------ TEXT PASSAGE
With boots on the ground during the recent World of Tanks Grand Finals 2016, we had the chance to talk with Mo Fadl, head of Global Competitive Gaming to learn about the current eSports scene and what the future holds.
MMORPG: Last year's event was bigger than I think you guys were expecting. How did you go about planning for this year?
Mo Fadl: So last year we had thousands of people not making it into the venue. The thing is, we do not sell tickets. We have a very small number of premium ones, like 200, with some special content included in those tickets, but thousands of seats are free. Last year it was very hard to estimate how many people would come. So last year on Saturday—Saturday's the big day—there was a crazy queue system. We had over 3,000 people queueing and it was hard for them all to get in. This year we went three times as big as last year. Last year we had 1,400 seats, this year we have 4,000. This time we also have a queue for families. I'm a father myself and last year a lot of kids, mothers and fathers were queueing up for a long time and that shouldn't happen. So now we have queue's for families with kids under eight years old so they get fast-tracked in right away.
MMORPG: Along with changing venues, have you changed anything about how you present the competition to make it more accessible to non-players?
Mo Fadl: Yes. Our audience around the world is different than other games. The main core are men with families, ages 28-54. Other eSports events are structured, focused heavily on the young audience, 16-24. We don't want fathers, or mothers for that matter, to have to make a call between their hobbies and their lives so we make the event more open, two days, three days. People can come and outside we have gaming areas, we have the VR area, we have food. Communities can hang out, meet together. It's more like a convention more or less. We have to adapt to our community.
In the beginning we thought, “to be eSports you have to be young and sporty and fresh” and we tried to force something on our core community which they don't use. They don't really use Twitch and YouTube. More mature players, many of them their first game is World of Tanks. We learned over the last three years that we need to adapt to our players' lives. They don't have all day free, eight hours to play, no. They have like an hour between wife and kids and work.
MMORPG: Today you're holding a World of Warships exhibition match. How are things going in terms of turning that game into an eSport?
------------
------ DATASET CONTENT
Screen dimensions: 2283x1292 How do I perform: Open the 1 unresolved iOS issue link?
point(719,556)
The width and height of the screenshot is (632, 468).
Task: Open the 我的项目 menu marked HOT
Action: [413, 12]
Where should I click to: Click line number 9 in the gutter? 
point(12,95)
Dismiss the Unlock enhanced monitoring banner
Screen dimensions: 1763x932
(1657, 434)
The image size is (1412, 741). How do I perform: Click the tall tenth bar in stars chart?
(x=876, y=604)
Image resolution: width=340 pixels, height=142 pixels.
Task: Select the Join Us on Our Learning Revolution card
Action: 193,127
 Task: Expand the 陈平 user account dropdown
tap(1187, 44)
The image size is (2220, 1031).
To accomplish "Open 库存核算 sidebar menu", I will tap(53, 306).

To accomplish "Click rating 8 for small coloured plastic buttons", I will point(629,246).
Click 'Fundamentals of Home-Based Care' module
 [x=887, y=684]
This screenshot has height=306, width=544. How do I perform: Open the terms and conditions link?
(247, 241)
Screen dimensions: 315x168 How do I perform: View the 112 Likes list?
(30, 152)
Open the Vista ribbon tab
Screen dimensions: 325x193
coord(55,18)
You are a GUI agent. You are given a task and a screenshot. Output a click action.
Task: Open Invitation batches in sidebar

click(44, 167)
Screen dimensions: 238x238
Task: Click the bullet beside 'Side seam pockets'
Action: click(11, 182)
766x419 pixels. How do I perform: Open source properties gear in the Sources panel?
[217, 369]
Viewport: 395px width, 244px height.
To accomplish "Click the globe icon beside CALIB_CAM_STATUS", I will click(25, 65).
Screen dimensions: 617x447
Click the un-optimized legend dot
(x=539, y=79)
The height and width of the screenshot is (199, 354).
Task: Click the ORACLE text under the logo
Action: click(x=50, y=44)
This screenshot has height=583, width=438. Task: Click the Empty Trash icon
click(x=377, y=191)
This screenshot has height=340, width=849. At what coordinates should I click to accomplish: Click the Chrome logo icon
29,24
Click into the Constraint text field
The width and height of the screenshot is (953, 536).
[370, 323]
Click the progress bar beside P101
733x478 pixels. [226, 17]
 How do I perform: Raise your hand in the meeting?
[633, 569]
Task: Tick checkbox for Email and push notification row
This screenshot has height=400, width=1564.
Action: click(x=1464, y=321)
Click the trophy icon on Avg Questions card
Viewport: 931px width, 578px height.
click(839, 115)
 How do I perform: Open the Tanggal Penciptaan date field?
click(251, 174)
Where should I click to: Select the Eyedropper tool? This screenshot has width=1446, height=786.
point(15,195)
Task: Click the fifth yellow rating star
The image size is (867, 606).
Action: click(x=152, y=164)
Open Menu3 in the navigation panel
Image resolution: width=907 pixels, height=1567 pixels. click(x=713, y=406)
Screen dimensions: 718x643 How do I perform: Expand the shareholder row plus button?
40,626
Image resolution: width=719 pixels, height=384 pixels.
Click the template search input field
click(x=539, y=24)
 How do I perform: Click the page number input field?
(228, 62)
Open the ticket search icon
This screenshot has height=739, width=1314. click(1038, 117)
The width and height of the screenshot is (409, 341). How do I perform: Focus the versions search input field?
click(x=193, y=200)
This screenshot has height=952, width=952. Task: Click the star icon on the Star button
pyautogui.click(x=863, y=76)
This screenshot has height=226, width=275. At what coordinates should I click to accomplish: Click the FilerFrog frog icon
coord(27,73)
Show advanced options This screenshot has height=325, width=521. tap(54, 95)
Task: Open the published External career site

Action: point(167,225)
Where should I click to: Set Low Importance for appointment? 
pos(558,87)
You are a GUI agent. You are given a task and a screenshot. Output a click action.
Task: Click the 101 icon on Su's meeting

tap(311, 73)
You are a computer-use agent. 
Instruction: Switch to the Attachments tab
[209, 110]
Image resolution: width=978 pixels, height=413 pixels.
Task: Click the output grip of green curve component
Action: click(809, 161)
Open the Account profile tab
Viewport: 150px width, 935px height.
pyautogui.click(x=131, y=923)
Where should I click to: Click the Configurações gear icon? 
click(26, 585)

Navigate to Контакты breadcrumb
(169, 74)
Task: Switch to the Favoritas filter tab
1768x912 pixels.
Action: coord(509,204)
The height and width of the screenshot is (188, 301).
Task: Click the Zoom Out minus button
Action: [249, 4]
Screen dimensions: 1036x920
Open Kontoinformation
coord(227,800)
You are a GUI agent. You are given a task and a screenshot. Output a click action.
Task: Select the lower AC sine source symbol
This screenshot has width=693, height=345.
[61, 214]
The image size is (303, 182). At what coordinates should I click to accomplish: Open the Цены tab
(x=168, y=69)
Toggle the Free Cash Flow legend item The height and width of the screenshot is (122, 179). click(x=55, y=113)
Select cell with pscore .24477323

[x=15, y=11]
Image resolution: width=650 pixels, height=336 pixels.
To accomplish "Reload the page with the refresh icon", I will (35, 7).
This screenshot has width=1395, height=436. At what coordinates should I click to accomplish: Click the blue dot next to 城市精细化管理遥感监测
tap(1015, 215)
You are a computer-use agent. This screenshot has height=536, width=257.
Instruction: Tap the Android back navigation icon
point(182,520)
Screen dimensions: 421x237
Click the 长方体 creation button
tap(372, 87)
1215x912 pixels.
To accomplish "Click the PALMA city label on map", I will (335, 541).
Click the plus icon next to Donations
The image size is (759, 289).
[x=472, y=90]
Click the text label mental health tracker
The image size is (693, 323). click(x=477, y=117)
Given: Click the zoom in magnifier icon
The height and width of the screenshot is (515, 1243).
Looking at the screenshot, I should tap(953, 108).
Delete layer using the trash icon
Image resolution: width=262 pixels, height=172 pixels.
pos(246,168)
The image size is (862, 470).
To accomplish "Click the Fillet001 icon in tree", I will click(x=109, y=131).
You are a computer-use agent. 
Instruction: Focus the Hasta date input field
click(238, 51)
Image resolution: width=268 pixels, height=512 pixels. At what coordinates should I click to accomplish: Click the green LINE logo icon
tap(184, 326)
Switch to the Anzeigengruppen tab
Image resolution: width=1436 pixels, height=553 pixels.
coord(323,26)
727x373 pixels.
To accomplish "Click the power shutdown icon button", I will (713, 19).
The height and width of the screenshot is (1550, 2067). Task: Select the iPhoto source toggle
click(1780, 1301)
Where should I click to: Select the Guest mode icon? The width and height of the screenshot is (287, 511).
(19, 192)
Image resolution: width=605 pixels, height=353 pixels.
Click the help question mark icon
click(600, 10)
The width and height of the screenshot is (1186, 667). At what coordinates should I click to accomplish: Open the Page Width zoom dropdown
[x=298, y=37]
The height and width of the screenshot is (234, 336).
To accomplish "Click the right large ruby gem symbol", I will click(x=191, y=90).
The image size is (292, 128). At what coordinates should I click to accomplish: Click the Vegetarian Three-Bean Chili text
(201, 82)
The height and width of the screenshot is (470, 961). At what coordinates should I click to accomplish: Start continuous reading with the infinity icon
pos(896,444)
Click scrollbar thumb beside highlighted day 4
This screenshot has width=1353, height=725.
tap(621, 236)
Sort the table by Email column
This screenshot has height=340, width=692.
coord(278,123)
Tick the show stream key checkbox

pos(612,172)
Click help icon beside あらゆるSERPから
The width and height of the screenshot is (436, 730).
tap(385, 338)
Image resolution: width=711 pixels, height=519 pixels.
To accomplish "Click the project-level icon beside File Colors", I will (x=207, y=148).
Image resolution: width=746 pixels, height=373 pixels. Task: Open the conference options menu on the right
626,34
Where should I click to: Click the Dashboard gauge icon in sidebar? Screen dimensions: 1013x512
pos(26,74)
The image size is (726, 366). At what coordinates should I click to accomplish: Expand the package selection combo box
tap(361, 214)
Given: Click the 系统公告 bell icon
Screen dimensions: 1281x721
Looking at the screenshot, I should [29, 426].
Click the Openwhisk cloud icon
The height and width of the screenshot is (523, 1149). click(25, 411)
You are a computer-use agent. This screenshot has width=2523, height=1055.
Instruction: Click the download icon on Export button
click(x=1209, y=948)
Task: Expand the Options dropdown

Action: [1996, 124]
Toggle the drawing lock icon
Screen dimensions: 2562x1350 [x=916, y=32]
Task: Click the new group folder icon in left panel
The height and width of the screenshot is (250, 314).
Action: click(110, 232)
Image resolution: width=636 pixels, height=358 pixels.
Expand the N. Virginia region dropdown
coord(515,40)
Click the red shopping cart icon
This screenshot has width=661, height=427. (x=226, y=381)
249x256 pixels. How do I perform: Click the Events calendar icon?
------------
### PROBLEM 1
According to the World of Tanks eSports interview, how many seats does this year's event have?
### PROBLEM 2
Carry on the World of Tanks eSports interview from its final line.

### EXERCISE ANSWER 1
This year's event has 4,000 seats.

### EXERCISE ANSWER 2
Mo Fadl: We have enough players. We need to step up to build an infrastructure that can feed into this funnel of eSports. What we want to show today is the tremendous potential. Normally, in World of Tanks, when I'm destroyed I go out and go back in [to another game]right away. World of Warships is different somehow. It has this momentum, it's so big. You see the action happening, the ammunition flies for like, twenty seconds and you see torpedoes coming and it's like, “5-4-3-2-1.” The game has so much tension. Everyone, even my mother, understands it's a ship, a torpedo's coming and there's a countdown. As a human you start to count along with it until something happens. This is unique because of the emotion.
MMORPG: Last year you talked about supporting pro players. How has that been working out?
Mo Fadl: We learned a lot. What we want to do this year is create a union for the players. We want to teach players this is how you protect yourself. Not only for publishers and developers but for partners. Some teams have very fishy contracts and we tell them what parts of these are dangerous. A lot of partners don't have bad intentions, but some players were saying, “The partner gives me fifty bucks per week,” and we realized the players were giving the partner visibility and reach that's worth $10,000. The first year we helped players create their brand. Now we want to help them know their rights so no one can screw them over.
MMORPG: You've recently started a new World of Tanks e-magazine. Was that meant to connect with this older audience?
Mo Fadl: We brought a new kind of player into the gaming world. We have to determine what it is they want. Do they want TV, magazines, or are they up to Twitch? We made a very good test run with Battle Viewer. We put all the channels, everything on one page so the core audience opened one page, like a TV setup more or less. We realized that the majority of our audience will not go to Twitch or YouTube. They're not used to it. They don't understand the concept of live stream but (with Battle Viewer) they're like, “hey this is my game, it's entertaining and I understand it very easy.” So whether it's this or a new magazine, we have to adapt to our core community and see if we can connect them to the next generation of tomorrow. Yesterday I saw fathers with their wives with kids and babies on their laps, and I saw a father talking to his son and saying, “Look son, this is the tank I play and this is how I play it.” It's beautiful.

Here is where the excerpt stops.